Aurais-je été résistant ou bourreau ? Tout le monde s'est un jour posé cette question. Pierre Bayard nous montre encore une fois sa capacité à mettre le doigt sur des interrogations astucieuses et dérangeantes : Comment parler des livres que l'on n'a pas lus ? (2009), Et si les oeuvres changeaient d'auteur ? (2010) Comment parler des lieux où l'on n'a pas été ? (2012).
A tel point qu'on pourrait y voir un principe, une méthode un peu facile ou un jeu intellectuel pour normaliens compulsifs. Car comment envisager ce qu'on aurait pu être à une autre période ? Pour cela, l'auteur fixe des règles : un "personnage délégué" doté d'une "personnalité potentielle" situé dans des "situations comparables". Comme toujours, Pierre Bayard désamorce habilement la contestation. Car derrière le titre accrocheur se cache toujours un autre livre.
Professeur de littérature française à l'université de Paris 8 et psychanalyste, il pose en fait la question plus vaste du passage à l'action, dans un camp ou dans l'autre, sachant que le "devenir-résistant" est pour lui plus singulier que le "devenir-bourreau». "Pour un freudien, le glissement vers les ténèbres n'a rien d'énigmatique et il est dans la logique du fonctionnement psychique de laisser libre cours aux pulsions violentes quand s'effondrent les barrières de la société."
Pierre Bayard analyse donc la soumission à l'autorité. Il examine le Lacombe Lucien de Louis Malle, l'étude de Christopher Browning sur ces hommes ordinaires qui deviennent des assassins, la fameuse expérience de Milgram qui a donné une scène d'anthologie dans I comme Icare avec Yves Montand, les oeuvres de Romain Gary, l'itinéraire de Daniel Cordier le maurrassien devenu secrétaire de Jean Moulin, les actions de Hans et de Sophie Scholl dans l'Allemagne nazie, etc.
Tout ceci pour comprendre les divers paramètres qui amènent une personne à résister ou pas dans des moments exceptionnels. Pour bien le montrer, il sort de la période de l'Occupation et fait trois incursions dans le Cambodge de Pol Pot, la Bosnie-Herzégovine saignée par Mladic et le Rwanda durant le génocide des Tutsi.
Bien sûr, Pierre Bayard réfléchit sur ce qu'il aurait fait lui-même dans ces conditions. Il calque un peu ce passé envisagé sur celui de son père. Comme lui, il aurait fait des études de lettres. Il serait sans doute entré à Normale sup. Mais serait-il comme lui entré dans la résistance en 1943, au moment où s'impose la perspective du STO ?
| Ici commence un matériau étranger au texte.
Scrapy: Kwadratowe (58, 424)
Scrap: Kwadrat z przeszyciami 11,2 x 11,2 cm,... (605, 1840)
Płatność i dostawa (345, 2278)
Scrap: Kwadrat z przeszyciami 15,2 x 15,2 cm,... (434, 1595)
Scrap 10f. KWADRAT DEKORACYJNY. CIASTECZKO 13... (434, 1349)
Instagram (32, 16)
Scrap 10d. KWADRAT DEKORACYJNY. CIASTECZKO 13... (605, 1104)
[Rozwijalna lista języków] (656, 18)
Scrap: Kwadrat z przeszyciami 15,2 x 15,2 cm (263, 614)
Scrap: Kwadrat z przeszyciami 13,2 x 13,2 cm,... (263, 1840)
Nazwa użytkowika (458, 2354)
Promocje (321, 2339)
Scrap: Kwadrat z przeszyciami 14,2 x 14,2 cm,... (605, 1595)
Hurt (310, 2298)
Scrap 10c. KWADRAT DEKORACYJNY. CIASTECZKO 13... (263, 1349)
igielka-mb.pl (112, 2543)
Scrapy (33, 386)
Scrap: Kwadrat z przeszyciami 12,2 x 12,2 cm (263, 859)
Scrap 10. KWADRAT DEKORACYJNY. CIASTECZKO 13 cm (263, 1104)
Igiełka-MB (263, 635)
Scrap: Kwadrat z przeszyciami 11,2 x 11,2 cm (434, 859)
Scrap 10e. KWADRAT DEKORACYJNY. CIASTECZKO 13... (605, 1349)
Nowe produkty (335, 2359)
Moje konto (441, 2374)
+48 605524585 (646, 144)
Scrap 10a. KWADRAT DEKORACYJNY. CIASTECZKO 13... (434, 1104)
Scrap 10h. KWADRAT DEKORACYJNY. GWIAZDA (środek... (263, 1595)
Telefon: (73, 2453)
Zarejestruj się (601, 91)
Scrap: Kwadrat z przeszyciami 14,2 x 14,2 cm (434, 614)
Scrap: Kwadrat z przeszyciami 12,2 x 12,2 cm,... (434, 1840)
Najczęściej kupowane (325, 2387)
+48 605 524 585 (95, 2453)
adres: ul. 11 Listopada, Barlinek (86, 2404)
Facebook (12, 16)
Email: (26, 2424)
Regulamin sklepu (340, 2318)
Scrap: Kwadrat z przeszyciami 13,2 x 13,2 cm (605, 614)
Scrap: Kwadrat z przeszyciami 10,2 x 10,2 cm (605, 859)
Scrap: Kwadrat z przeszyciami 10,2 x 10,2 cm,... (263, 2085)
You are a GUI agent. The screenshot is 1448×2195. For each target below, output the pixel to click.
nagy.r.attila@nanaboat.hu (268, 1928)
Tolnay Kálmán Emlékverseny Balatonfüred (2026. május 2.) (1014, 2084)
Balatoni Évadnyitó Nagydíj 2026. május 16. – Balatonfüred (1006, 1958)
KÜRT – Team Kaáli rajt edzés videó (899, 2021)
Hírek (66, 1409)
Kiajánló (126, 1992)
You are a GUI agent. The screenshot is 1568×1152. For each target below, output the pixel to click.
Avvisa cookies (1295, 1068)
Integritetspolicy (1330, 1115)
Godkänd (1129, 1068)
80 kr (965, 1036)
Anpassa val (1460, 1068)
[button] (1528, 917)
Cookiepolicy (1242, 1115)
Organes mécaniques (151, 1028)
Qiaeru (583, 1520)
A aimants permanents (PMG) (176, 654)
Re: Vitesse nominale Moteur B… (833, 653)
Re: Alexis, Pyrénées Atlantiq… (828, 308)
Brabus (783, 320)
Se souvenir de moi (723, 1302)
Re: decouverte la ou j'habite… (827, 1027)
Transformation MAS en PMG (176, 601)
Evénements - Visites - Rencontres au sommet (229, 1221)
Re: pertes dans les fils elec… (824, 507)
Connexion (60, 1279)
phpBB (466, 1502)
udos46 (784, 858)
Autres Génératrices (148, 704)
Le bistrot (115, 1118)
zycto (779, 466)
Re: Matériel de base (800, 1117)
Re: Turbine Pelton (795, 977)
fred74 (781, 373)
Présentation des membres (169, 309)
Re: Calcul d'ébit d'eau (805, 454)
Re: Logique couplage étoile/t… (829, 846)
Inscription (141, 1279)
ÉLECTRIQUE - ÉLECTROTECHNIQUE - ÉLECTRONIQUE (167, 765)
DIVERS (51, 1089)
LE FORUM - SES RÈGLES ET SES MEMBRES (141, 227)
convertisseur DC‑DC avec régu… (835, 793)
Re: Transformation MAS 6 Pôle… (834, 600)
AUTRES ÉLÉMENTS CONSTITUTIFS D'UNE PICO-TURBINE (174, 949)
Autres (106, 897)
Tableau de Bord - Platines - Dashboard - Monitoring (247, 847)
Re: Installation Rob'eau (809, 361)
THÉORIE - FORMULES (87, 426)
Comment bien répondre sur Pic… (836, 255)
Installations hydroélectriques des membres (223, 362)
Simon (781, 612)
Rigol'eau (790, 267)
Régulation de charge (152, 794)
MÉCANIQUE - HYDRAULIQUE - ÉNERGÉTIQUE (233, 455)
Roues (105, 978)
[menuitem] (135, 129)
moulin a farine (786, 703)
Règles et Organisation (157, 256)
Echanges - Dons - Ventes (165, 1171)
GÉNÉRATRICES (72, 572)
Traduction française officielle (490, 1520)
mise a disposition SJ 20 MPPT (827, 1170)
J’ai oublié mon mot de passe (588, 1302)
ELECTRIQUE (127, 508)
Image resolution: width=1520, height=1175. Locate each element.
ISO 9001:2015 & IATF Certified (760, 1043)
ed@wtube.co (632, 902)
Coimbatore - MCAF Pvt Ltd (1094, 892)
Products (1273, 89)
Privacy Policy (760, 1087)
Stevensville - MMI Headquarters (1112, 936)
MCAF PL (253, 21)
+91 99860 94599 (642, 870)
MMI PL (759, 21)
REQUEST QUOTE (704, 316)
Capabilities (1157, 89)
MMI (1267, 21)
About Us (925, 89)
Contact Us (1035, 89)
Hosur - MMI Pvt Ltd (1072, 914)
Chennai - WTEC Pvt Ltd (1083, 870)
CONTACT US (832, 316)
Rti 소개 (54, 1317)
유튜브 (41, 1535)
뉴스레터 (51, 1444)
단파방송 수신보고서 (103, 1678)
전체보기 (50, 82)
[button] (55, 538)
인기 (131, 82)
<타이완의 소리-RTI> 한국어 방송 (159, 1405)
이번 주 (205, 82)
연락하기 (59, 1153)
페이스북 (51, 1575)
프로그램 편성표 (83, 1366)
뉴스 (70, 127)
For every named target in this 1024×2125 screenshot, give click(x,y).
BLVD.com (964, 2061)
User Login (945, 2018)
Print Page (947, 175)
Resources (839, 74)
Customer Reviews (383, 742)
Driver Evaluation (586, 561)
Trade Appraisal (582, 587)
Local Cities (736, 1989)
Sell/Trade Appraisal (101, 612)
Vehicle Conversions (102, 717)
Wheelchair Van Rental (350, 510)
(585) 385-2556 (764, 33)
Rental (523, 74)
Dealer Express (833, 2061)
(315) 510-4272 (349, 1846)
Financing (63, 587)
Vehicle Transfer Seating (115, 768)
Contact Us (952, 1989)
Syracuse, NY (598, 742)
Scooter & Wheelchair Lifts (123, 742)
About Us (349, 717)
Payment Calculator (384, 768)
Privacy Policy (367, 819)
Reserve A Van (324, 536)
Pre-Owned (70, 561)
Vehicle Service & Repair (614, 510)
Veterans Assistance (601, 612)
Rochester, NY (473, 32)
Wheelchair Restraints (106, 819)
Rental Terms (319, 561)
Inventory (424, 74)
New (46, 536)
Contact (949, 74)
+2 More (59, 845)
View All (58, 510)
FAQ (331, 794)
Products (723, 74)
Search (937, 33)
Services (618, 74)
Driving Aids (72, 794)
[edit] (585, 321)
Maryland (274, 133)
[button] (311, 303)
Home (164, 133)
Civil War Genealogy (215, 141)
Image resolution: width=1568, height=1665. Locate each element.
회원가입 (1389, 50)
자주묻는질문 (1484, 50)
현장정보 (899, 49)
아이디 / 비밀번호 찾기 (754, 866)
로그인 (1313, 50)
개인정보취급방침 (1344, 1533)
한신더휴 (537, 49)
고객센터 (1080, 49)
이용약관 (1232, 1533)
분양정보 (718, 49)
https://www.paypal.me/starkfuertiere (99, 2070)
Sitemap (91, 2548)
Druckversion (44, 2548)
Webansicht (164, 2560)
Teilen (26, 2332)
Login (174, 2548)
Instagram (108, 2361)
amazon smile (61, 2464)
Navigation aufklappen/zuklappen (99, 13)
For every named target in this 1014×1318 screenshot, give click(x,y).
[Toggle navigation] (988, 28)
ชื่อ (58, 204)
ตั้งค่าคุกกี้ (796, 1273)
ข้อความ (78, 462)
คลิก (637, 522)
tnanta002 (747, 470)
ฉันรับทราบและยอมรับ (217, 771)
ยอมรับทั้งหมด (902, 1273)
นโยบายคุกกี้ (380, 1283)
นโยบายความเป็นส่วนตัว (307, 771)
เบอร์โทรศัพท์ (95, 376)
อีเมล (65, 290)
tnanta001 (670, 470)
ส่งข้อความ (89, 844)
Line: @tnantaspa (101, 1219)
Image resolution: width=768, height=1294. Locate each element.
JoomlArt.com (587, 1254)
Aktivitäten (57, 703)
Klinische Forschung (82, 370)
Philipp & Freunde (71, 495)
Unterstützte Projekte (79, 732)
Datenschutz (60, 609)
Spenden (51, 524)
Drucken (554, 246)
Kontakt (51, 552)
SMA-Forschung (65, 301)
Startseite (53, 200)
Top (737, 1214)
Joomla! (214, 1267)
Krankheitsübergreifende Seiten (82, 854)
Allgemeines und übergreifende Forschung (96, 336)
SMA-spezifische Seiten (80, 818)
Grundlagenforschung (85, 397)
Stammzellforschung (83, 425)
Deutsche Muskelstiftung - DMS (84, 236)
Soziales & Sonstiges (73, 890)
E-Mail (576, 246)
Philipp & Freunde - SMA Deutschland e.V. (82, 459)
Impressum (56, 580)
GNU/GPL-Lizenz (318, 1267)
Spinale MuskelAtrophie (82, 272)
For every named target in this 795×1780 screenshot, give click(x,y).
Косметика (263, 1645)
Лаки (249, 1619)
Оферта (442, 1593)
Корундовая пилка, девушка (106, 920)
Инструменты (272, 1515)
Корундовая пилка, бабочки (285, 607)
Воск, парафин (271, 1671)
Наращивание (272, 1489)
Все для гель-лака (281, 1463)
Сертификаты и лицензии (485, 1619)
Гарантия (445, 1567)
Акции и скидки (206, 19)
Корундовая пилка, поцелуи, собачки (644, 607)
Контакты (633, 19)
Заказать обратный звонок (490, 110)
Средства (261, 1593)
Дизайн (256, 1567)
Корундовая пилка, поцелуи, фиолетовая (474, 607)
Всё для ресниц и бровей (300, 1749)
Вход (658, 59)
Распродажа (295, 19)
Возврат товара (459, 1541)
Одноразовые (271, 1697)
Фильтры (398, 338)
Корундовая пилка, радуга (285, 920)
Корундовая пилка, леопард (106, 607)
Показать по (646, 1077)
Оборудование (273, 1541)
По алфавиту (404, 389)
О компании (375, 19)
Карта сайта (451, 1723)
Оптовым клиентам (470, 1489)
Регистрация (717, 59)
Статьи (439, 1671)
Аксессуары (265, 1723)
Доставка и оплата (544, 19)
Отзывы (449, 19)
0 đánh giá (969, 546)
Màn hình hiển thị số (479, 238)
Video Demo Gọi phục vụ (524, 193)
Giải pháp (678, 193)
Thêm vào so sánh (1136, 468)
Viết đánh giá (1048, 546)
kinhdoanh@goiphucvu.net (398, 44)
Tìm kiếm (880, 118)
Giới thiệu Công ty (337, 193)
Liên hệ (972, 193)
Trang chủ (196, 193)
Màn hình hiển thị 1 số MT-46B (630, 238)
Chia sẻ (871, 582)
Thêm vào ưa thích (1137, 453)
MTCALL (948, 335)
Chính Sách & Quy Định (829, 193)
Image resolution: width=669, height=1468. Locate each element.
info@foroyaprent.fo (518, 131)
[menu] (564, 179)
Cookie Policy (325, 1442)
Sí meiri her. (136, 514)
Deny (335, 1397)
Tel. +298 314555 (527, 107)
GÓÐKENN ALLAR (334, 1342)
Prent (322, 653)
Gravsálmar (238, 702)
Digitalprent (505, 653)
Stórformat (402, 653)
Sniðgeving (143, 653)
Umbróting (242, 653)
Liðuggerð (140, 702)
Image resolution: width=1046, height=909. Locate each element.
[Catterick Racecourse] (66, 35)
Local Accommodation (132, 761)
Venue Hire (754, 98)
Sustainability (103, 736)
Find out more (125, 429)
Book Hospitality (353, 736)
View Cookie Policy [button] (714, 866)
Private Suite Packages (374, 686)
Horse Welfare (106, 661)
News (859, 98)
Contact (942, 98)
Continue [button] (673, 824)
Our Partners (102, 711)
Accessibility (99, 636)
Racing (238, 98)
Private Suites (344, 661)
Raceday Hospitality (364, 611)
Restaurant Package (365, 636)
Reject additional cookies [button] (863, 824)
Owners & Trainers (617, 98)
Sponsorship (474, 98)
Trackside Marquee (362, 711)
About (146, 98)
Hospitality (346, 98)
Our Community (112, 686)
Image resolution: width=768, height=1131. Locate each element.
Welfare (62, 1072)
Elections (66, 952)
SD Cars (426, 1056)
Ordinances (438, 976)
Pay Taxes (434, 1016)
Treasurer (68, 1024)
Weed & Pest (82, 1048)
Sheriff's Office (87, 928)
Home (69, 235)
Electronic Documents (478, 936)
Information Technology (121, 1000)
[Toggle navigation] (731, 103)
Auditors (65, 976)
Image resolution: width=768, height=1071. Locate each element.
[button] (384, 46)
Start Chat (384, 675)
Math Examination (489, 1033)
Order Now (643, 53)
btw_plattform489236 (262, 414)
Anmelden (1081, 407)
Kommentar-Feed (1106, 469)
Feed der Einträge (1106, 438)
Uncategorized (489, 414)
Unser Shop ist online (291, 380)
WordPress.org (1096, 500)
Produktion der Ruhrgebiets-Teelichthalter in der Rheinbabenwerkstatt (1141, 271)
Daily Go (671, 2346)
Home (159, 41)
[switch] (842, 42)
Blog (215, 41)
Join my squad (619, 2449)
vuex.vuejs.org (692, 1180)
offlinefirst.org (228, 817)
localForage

Alors qu'aurait-il fait ? Nous laissons aux lecteurs le soin de le découvrir. L'essentiel est ailleurs. Pierre Bayard nous offre un essai futé sur l'engagement, la capacité d'indignation et les bifurcations que prennent certains destins. En fin de compte, il nous explique que tout cela est en partie... inexplicable.